Dans le cadre du quart d’heure national de lecture du 10 mars, Aurélie Dujarrier offre ce texte à la lecture.

#10marsjelis

La Rue

La rue : espace sans vraies saisons, longue. Pénurie d’arbres, d’herbe, faune et papillons. Tout est dans le catalogue météorologique. Vent, froid ou chaud, ciel bleu ou couvert, nuages, blancs ou gris, doux ou sombres, brouillard, pluie, drue ou fine, neige résistante ou vapeur d’eau. Gel à différents degrés négatifs. Le soleil chasse de toute façon la nuit. Les jours varient, les mois se ressemblent, sauf peut-être décembre qui clignote, la grosse étoile scintillante qui relie à ce moment-là, uniquement, les deux côtés de la rue.

Les seules traces d’autres êtres vivants, c’est quand tu marches dedans (la puanteur les jours de chaleur) mais aussi ces boules de poil animées derrière les vitres, leurs yeux obliques de félins scrutateurs qui suivent la crânerie du rat qui file rejoindre une poubelle municipale, la frustration du prédateur enfermé.
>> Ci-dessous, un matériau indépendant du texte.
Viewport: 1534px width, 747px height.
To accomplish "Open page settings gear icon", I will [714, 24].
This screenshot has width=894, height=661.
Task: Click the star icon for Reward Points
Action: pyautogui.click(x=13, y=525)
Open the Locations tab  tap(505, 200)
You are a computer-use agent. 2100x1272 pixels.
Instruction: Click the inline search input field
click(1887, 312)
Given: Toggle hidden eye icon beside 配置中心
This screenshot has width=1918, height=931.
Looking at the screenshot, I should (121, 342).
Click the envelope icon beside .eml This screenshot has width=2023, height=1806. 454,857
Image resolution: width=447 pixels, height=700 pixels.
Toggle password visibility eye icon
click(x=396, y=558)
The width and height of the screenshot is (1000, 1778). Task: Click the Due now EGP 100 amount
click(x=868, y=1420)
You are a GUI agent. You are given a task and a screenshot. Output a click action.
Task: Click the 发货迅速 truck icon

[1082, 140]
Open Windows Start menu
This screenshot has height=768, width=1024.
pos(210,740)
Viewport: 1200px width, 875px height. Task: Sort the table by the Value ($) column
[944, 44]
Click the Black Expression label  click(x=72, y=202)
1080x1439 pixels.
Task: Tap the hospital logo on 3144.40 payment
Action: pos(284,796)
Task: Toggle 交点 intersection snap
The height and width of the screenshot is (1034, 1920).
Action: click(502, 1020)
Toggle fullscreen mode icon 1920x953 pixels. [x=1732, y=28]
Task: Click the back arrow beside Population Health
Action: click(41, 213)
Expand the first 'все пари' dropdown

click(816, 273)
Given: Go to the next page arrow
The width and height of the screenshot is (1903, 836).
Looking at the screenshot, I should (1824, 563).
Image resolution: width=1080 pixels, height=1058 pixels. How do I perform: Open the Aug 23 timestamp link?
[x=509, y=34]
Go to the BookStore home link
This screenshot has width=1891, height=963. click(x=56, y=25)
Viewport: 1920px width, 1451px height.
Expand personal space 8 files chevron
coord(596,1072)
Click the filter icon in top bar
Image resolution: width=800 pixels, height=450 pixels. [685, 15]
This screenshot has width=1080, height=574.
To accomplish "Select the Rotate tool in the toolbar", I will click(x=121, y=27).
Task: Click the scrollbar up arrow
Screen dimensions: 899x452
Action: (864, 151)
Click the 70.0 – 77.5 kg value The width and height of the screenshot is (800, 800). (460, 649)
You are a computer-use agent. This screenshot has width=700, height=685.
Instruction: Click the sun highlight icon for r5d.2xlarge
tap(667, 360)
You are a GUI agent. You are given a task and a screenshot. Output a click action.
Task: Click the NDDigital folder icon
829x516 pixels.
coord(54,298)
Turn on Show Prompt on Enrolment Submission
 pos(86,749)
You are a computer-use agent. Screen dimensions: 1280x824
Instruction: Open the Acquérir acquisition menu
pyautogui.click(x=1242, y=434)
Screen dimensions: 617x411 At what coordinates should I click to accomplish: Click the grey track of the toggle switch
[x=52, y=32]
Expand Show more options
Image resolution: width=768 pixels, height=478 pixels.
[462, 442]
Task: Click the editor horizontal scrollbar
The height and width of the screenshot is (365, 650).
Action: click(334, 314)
Une nuit. Je me suis couchée tôt. Dans mon sommeil, j’entends des cris. Les cris d’une personne. D’une femme. La rue et ses bruits d’humains et de moteurs, me dis-je. Je me réveille une première fois. Habituée, je me rendors. Persistance des cris d’alarme. Ma capacité citadine à trier les sons : graves ou anodins, empêche ou donne l’impulsion pour intervenir. Et aussi la peur d’être prise pour une indiscrète, une curieuse, la peur assomme les élans héroïques. Sans doute, cela raconte davantage – Ne pas entrer dans une situation de crise, de crainte d’être englobée ; fuir le malheur, qui est contagieux, s’attrape, craindre une contamination de la détresse des badauds. Heureusement, les sens et l’instinct ne s’encombrent pas de ces préceptes douteux. Oreilles en éveil, tympans tendus, digne héritage de notre époque animale.

Voix terrifiée d’une femme.

Je me lève ! Les peurs qui s’écrasent avec les draps rejetés au bout du lit. Je vais en urgence à la fenêtre guidée par les stries jaunes des persiennes, lumière de réverbères. Maudits volets ! Fermés pour confidentialité, ne pas être vu, merde! je ne peux pas voir dehors. Vite! celle de la salle de bain, transparente, pratique pour une fois. J’aperçois la silhouette d’où viennent les cris. Descendu quatre à quatre, l’escalier me lance vers la porte d’entrée, et m’extirpe de la zone paisible. Plusieurs personnes sont déjà autour de la femme alarmée.

Ce n’est pas la foule non plus : cinq. Un couple, deux femmes dont moi et la secourue qui raconte.

– Un homme pas très grand, avec une casquette à large visière, m’a suivie, dans un hall d’immeuble, m’a bousculée, je suis tombée, il s’est jeté sur moi. J’ai hurlé, me suis débattue, j’ai pu me dégager et partir en courant.

Le couple :

– On appelle la police.

Nous l’entourions, un cordon de sureté de corps en attendant les « renforts ». C’est alors que la casquette à large visière a surgi sortant du noir, sur le trottoir d’en face ! Genre loup sur les traces d’une brebis, chat qui scrute le trou de souris. Le culot ! La désinvolture ! L’assurance de l’agresseur ! Il avançait devant nous, puis nous dépassa tranquillement, après un ultime coup d’œil à la proie qui s’échappe. Nous avons resserré le cercle de protection en nous regardant intensément pour nous rassurer. A ce moment précis, j’ai réalisé que tous ces visages m’étaient inconnus, n’ayant jamais remarqué leurs présences, leurs habitations si proches de chez moi.

La rue, en connaître les façades par cœur, ses habitants demeurent des mystères. Pas la peine de m’auto-condamner, les trois autres ne me connaissaient pas non plus. De l’anonymat pour tous, à tous les étages. Cependant, un bon point humain après cette nuit des longs cris, l’horrible tentative et le pire évité par des voisins accourus.